DESCRIPTION OF THE TASK:
Starting from the line in which "Instruction: Open the @Partisangirl" appears, output every line down to the last line of the data below, exactly and without anything more.

Stored data entries:
>>>

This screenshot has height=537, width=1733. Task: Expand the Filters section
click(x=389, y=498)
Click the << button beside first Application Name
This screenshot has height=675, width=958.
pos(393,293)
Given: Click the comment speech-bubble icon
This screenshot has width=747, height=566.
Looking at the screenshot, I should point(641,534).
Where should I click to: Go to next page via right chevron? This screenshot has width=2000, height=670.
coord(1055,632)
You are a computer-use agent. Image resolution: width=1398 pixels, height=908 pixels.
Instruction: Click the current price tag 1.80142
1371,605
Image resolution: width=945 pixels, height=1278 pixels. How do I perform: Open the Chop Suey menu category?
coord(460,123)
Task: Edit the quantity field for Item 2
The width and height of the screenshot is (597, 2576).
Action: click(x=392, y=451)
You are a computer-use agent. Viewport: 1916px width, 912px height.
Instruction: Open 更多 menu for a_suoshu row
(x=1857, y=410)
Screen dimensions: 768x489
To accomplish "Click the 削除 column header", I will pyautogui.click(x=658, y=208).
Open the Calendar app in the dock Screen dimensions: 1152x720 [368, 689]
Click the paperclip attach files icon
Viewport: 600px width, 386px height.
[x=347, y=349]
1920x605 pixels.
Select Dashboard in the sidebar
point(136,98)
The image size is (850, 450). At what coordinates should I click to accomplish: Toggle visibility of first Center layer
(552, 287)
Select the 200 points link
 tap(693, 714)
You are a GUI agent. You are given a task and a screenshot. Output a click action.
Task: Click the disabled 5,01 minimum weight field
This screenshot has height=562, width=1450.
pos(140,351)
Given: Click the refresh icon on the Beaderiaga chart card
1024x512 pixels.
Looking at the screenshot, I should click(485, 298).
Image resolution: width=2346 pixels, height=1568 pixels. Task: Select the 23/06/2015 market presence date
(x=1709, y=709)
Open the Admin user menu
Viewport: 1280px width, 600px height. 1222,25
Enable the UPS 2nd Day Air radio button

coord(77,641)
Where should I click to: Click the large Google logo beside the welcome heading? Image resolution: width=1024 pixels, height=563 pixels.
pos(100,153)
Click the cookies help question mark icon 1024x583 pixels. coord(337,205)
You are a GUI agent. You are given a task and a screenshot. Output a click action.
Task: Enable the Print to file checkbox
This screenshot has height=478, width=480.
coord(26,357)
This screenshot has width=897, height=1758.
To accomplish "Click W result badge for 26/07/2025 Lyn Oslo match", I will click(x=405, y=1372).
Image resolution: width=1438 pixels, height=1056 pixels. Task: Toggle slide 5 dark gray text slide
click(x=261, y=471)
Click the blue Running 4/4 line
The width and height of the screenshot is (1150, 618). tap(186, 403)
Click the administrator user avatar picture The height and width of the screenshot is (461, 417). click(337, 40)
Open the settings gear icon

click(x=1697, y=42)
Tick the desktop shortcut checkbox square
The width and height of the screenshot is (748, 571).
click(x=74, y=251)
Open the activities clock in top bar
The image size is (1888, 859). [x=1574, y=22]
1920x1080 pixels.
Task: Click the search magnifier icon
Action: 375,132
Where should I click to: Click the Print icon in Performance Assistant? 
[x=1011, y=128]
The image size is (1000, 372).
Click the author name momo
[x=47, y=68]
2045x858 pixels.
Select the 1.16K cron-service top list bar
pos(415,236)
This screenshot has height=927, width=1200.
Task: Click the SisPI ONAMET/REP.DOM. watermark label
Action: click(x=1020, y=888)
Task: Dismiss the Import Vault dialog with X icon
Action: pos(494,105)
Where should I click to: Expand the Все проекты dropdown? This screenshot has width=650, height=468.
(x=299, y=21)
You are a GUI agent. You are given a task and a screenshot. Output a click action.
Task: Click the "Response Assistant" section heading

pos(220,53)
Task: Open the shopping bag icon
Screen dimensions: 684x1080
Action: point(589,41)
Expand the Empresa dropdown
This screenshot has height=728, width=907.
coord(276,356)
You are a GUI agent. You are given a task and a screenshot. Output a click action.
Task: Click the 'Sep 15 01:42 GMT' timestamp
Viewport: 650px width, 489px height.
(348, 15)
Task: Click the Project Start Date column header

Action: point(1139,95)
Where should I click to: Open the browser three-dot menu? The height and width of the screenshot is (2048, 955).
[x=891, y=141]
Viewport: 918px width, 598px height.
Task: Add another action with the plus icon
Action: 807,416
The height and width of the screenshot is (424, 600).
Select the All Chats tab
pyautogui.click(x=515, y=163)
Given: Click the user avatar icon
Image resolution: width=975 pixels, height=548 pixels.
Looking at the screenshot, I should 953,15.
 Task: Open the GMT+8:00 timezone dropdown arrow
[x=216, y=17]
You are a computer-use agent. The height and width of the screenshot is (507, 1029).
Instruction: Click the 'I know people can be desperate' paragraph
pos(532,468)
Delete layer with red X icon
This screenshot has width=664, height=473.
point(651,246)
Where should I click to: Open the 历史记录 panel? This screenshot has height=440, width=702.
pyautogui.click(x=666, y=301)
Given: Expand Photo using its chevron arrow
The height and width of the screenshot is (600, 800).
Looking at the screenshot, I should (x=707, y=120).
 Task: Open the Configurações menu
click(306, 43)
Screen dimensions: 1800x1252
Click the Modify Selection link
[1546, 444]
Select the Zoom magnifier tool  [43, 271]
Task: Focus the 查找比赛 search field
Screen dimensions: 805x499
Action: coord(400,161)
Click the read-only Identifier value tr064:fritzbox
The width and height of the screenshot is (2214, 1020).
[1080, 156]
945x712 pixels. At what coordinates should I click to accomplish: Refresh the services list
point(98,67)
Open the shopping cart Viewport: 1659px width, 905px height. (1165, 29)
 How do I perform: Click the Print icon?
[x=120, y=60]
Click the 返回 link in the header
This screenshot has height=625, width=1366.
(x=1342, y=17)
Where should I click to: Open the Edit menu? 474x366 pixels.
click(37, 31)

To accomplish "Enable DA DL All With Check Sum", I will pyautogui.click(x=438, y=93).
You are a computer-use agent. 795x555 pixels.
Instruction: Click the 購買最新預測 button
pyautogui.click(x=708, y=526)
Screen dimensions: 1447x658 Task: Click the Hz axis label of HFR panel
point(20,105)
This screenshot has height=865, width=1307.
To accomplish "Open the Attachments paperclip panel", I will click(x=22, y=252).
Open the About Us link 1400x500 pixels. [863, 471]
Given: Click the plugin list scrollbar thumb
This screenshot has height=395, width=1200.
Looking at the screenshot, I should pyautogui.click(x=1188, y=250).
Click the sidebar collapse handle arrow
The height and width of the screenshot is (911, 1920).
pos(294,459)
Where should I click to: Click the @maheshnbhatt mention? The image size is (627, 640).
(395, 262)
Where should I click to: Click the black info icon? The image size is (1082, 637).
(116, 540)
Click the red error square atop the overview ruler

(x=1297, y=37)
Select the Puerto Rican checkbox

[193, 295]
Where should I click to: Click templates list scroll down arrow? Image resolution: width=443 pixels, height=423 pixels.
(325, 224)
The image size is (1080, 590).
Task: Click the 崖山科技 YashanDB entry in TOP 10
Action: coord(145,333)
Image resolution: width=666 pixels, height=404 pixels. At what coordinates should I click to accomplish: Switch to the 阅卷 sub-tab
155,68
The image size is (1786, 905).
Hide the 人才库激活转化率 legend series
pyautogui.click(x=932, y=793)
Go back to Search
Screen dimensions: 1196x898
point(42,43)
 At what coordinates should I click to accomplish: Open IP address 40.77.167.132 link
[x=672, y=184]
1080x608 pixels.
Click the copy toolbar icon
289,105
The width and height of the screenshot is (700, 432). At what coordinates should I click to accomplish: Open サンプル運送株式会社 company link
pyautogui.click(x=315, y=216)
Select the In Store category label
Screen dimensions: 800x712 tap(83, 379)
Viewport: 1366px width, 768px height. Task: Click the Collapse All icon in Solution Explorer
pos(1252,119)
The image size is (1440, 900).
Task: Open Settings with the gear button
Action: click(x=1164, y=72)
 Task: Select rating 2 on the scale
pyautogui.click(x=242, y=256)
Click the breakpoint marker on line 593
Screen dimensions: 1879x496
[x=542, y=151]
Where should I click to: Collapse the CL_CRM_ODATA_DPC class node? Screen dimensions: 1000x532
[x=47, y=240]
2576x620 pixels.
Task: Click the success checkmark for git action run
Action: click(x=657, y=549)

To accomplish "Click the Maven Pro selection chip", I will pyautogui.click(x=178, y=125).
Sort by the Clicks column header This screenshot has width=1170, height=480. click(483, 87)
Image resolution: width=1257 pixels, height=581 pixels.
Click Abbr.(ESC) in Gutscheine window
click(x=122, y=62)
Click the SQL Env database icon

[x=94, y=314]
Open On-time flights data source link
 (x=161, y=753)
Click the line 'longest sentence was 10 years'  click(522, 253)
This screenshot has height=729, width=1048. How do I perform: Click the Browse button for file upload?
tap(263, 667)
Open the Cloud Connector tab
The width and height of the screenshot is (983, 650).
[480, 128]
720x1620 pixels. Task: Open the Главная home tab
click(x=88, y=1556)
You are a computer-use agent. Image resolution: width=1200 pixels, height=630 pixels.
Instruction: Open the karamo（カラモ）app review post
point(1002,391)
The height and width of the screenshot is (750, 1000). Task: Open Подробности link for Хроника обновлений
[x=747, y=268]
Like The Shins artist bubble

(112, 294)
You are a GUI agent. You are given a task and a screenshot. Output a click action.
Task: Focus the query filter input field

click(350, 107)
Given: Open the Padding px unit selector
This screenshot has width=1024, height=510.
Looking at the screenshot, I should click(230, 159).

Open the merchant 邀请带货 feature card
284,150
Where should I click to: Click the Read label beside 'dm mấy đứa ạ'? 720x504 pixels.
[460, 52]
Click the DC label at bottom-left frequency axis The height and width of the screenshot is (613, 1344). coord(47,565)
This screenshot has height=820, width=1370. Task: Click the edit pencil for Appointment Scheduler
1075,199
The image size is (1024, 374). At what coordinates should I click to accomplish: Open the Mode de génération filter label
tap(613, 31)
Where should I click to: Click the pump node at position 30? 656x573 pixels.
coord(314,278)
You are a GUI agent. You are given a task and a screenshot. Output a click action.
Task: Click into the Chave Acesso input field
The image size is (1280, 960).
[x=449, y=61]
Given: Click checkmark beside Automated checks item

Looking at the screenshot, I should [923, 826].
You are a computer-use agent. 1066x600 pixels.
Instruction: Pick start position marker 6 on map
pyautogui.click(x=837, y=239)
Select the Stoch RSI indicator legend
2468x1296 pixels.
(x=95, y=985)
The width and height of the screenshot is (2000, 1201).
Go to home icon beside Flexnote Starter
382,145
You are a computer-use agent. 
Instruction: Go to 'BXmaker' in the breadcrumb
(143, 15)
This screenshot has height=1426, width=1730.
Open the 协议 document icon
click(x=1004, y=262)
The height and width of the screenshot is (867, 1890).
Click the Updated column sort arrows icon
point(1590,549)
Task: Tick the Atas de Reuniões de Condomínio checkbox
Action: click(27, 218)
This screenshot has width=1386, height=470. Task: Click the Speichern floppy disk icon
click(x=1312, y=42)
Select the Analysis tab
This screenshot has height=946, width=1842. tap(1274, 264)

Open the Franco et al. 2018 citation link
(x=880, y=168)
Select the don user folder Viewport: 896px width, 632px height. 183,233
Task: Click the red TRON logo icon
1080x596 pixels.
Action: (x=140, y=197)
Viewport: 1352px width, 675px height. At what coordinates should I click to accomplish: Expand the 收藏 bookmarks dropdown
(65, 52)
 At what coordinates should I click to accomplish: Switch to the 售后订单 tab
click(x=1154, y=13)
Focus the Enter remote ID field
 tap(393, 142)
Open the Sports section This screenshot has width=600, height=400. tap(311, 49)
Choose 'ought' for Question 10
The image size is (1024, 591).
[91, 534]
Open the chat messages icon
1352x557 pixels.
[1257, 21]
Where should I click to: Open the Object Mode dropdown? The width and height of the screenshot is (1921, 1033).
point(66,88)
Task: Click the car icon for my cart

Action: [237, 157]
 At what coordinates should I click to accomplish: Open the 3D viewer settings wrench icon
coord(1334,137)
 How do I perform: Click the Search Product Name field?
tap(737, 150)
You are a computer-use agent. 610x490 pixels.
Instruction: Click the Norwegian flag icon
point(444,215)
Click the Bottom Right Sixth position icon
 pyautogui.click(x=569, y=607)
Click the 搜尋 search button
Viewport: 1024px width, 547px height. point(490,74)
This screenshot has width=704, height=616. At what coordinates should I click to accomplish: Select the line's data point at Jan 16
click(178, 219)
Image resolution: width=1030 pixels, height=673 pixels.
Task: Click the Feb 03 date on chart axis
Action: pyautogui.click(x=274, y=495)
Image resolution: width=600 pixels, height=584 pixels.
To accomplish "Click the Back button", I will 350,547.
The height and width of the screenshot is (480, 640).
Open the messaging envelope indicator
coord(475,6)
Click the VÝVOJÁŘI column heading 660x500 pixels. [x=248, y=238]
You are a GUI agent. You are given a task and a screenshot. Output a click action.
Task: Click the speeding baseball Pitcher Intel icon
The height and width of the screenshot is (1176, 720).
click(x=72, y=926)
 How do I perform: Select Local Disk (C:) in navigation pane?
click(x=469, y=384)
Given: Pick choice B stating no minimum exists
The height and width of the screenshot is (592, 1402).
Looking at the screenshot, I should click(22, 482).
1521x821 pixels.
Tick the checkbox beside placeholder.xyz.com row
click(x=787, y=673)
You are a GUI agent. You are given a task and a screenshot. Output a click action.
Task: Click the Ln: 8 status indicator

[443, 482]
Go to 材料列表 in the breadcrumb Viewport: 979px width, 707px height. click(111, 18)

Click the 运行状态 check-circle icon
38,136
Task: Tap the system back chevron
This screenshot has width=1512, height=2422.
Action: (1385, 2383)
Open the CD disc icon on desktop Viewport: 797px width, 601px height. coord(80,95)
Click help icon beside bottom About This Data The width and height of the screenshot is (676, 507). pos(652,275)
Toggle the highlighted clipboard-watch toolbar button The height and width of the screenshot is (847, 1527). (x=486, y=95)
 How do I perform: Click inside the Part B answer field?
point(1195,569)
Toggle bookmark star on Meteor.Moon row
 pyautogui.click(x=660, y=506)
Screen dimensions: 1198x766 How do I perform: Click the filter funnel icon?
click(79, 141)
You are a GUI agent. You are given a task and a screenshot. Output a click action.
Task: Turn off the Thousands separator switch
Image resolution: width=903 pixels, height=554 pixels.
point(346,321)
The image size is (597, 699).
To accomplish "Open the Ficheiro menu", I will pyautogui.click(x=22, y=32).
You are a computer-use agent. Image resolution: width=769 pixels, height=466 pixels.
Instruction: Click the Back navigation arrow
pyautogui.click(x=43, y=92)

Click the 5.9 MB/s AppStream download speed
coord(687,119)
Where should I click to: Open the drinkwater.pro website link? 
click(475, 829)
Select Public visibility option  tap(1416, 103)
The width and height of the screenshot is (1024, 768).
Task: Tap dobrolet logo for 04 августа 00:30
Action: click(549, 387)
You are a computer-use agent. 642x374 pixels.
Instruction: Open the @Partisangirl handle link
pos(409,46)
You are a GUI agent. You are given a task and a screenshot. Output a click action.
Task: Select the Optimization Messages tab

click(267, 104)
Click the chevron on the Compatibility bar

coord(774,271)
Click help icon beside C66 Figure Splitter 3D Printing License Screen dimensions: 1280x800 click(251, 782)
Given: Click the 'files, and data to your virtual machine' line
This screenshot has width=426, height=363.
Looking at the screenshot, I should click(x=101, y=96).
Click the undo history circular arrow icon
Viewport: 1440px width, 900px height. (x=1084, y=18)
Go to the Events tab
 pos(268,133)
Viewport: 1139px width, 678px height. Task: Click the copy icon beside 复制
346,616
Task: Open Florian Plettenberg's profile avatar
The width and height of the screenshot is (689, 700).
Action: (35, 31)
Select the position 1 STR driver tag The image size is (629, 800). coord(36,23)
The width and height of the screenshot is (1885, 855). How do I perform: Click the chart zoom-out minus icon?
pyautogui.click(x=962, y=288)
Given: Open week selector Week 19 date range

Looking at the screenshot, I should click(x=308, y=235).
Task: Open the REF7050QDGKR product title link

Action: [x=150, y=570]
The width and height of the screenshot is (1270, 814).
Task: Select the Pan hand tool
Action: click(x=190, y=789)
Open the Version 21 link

<<<

ANSWER AREA:
Instruction: Open the @Partisangirl handle link
pos(409,46)
You are a GUI agent. You are given a task and a screenshot. Output a click action.
Task: Select the Optimization Messages tab

click(267, 104)
Click the chevron on the Compatibility bar

coord(774,271)
Click help icon beside C66 Figure Splitter 3D Printing License Screen dimensions: 1280x800 click(251, 782)
Given: Click the 'files, and data to your virtual machine' line
This screenshot has width=426, height=363.
Looking at the screenshot, I should click(x=101, y=96).
Click the undo history circular arrow icon
Viewport: 1440px width, 900px height. (x=1084, y=18)
Go to the Events tab
 pos(268,133)
Viewport: 1139px width, 678px height. Task: Click the copy icon beside 复制
346,616
Task: Open Florian Plettenberg's profile avatar
The width and height of the screenshot is (689, 700).
Action: (35, 31)
Select the position 1 STR driver tag The image size is (629, 800). coord(36,23)
The width and height of the screenshot is (1885, 855). How do I perform: Click the chart zoom-out minus icon?
pyautogui.click(x=962, y=288)
Given: Open week selector Week 19 date range

Looking at the screenshot, I should click(x=308, y=235).
Task: Open the REF7050QDGKR product title link

Action: [x=150, y=570]
The width and height of the screenshot is (1270, 814).
Task: Select the Pan hand tool
Action: click(x=190, y=789)
Open the Version 21 link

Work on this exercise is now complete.